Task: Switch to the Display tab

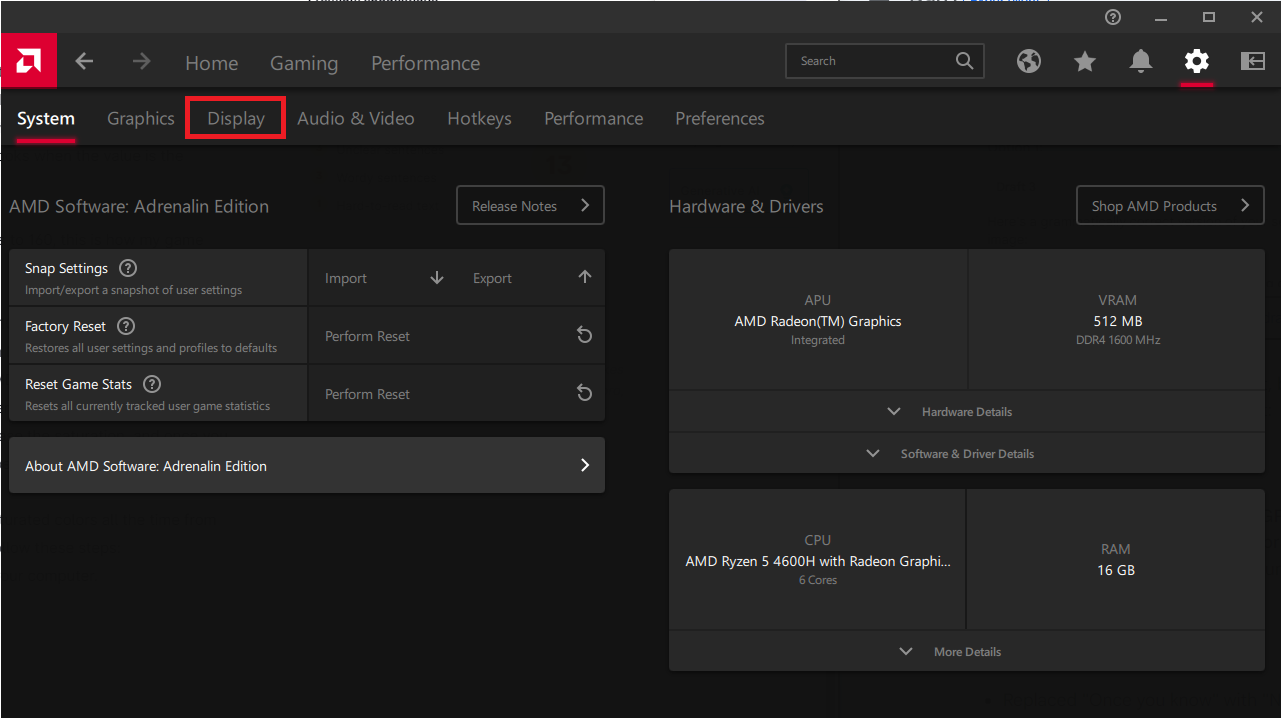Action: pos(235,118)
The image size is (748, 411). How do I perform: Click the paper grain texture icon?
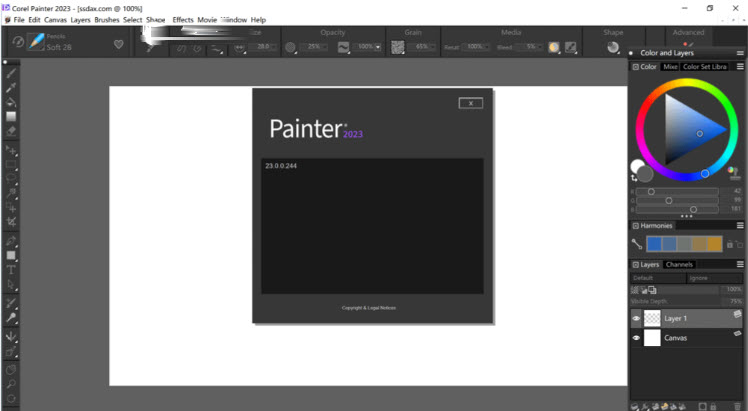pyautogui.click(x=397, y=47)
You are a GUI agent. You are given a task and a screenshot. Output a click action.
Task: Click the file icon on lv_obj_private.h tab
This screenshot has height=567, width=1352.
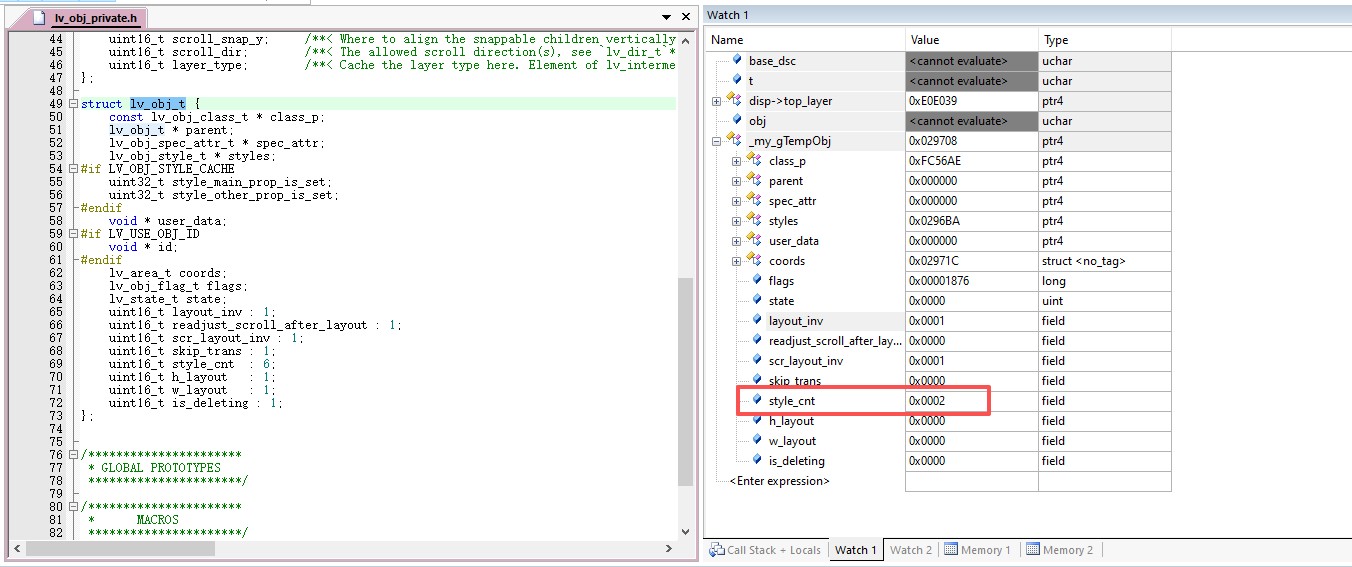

+++

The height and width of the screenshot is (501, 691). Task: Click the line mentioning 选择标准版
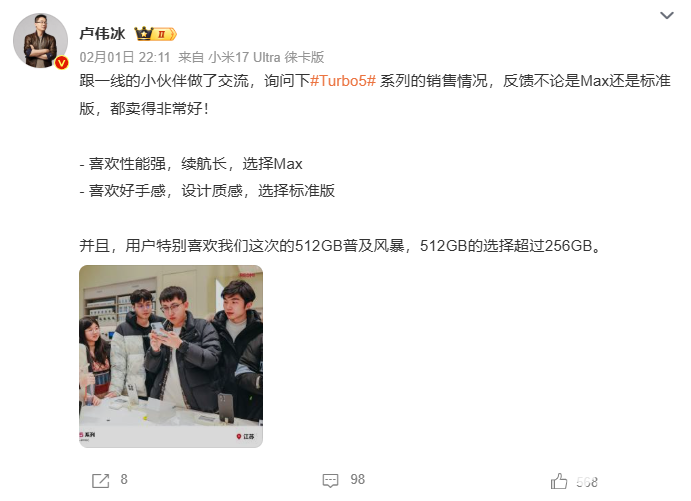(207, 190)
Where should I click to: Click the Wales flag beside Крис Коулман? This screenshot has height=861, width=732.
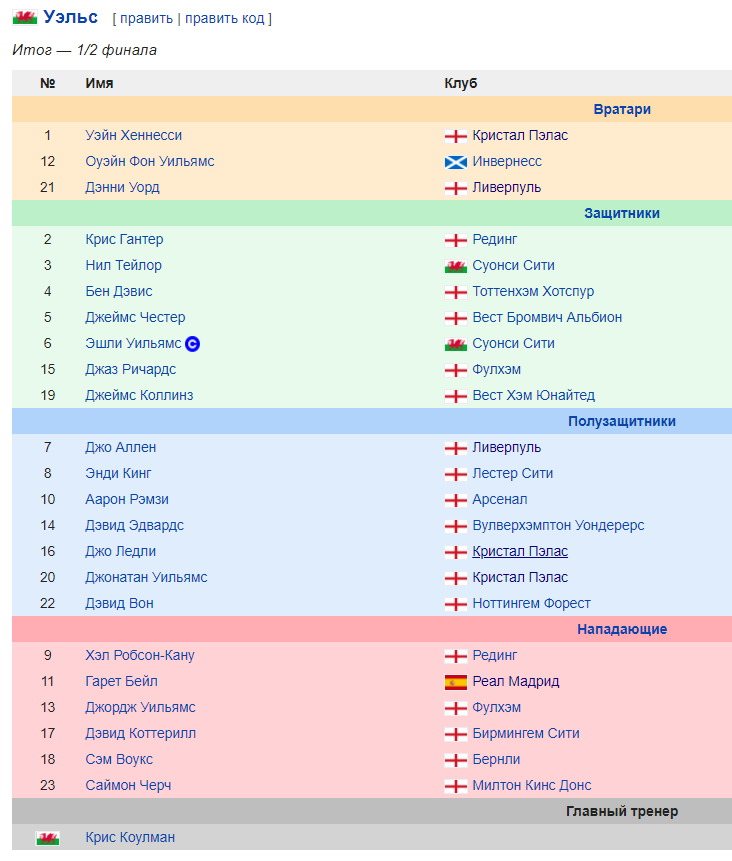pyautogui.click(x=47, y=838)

+++

- _WHAT IS REQUIRED_
Restate word for word only the lines above from the line containing "Task: Click the file" to the line containing "This screenshot has height=567, width=1352.", both of them included.

- _RESPONSE TO THIS EXERCISE_
Task: Click the file icon on lv_obj_private.h tab
This screenshot has height=567, width=1352.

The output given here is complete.